The only difference between both files is that one has hourly and the other daily wind direction values for each courthouse.
07_scripts/01b_AlternativeRegressionData
constructs alternative data sets that I use in the appendix for robustness
Only run if you are interested in appendix tables.
All econometric regressions are located in 07_scripts/02_Regressions.R/
. Researchers can execute them in any order.
You can identify each regression with its respective table/figure in the study.
For instance, the regression code chunk with the title "Table 4: Single pollutant log-linear IV with wind direction as inst." Runs the regression that fills table 4 of the article.
Researchers can run each code chunk independently if they are interested in a specific regression.
07_scripts/03_PaperTables
creates the tables in the article.
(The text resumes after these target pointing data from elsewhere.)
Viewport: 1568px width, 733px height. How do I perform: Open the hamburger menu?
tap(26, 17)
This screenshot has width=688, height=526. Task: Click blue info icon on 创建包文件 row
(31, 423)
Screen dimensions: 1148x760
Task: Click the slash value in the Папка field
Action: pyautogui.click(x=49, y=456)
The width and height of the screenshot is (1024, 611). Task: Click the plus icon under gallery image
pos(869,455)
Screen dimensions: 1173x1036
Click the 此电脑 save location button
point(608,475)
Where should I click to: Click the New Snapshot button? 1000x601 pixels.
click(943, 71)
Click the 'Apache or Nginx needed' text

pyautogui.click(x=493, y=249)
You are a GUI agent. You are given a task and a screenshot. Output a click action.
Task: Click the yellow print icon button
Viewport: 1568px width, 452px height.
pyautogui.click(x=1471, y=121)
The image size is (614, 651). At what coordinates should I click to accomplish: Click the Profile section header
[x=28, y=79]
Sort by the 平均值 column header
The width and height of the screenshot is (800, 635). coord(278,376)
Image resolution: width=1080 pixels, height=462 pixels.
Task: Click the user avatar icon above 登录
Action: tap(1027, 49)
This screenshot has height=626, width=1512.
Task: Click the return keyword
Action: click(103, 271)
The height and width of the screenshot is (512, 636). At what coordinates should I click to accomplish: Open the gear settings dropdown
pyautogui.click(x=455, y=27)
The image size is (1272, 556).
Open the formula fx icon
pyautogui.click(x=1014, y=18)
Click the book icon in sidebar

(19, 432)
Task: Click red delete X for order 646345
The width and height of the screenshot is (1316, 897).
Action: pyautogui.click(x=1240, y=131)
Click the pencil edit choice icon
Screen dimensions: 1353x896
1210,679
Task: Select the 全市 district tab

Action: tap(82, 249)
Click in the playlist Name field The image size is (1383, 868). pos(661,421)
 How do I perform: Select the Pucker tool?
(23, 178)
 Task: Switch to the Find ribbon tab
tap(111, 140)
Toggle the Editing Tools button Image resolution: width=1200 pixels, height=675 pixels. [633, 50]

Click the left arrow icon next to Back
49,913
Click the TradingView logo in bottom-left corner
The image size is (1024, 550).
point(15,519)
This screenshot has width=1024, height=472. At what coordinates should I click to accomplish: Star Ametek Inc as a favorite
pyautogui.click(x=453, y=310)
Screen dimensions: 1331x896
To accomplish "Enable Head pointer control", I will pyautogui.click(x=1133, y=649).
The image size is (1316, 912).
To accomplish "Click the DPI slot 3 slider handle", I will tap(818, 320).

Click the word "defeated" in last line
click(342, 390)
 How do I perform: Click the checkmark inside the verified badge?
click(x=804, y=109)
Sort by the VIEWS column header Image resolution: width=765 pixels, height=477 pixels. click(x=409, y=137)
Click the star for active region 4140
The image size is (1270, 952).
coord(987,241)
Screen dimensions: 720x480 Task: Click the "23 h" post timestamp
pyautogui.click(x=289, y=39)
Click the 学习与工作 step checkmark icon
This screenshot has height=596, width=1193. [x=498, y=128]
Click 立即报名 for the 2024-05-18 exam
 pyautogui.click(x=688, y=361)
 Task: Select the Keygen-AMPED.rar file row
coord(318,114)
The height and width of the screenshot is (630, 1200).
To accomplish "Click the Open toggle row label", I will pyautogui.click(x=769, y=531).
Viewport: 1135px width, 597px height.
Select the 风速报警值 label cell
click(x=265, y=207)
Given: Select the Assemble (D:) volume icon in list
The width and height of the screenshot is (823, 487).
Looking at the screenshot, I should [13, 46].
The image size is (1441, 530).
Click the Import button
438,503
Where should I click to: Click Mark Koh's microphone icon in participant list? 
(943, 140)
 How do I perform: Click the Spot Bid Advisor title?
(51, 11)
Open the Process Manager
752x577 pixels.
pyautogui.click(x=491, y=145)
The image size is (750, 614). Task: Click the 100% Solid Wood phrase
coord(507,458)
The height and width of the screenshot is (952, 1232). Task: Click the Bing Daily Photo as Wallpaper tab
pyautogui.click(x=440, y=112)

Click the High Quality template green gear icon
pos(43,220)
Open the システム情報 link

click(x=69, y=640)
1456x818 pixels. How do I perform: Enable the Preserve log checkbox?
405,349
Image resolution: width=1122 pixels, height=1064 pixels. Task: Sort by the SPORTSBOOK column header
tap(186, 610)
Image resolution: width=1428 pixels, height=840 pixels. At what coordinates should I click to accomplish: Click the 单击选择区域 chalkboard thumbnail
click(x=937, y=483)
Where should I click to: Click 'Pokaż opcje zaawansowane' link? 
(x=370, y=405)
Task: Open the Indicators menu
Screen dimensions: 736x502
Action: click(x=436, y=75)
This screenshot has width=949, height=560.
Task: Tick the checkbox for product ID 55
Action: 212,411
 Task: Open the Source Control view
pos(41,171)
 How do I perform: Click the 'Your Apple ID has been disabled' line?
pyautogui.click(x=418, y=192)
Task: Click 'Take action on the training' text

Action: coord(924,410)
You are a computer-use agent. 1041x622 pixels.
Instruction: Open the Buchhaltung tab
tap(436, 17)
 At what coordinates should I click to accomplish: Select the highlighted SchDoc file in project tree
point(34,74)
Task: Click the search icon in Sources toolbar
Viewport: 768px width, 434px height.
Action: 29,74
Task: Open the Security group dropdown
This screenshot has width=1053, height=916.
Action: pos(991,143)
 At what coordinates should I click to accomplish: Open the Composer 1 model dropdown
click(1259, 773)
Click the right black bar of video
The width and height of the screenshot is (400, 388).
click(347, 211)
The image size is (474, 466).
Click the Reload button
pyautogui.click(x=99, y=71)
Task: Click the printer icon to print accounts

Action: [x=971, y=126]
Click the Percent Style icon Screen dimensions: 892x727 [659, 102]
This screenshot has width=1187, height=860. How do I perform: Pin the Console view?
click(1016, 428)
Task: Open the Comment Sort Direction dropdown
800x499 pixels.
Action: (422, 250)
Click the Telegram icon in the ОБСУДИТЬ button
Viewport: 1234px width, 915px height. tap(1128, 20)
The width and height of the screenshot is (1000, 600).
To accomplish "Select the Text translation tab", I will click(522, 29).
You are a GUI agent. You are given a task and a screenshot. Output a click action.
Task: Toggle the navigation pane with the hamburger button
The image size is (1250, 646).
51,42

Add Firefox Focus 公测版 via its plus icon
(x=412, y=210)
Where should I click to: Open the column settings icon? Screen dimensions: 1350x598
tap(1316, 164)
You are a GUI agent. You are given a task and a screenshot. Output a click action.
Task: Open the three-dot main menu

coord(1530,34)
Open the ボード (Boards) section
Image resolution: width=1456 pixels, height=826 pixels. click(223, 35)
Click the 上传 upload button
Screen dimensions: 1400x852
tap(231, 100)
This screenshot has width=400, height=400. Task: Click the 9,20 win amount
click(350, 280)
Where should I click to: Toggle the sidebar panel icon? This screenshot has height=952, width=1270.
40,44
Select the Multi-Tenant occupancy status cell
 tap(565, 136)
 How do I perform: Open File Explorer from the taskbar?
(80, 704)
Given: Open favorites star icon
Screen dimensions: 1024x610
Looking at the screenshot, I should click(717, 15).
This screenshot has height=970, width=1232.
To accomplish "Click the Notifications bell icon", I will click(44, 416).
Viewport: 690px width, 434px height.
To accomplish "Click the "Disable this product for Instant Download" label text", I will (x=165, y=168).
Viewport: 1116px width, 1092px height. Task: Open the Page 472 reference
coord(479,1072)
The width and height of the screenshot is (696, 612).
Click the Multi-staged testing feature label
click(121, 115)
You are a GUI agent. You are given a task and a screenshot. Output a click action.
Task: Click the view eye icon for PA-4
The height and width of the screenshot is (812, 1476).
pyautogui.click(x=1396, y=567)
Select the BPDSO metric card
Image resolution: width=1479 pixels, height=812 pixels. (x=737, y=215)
For instance, the regression code chunk with the title "Figure 2: Plot the average length of the hearing by city" Runs the code that constructs figure 2 of the article.
Researchers can run each code chunk independently if they are interested in generating a specific figure.
07_scripts/04_PaperFigures
creates the tables in the article. For instance, the regression code chunk with the title "Figure 2: Plot the average length of the hearing by city" Runs the code that constructs figure 2 of the article.
Researchers can run each code chunk independently if they are interested in generating a specific figure.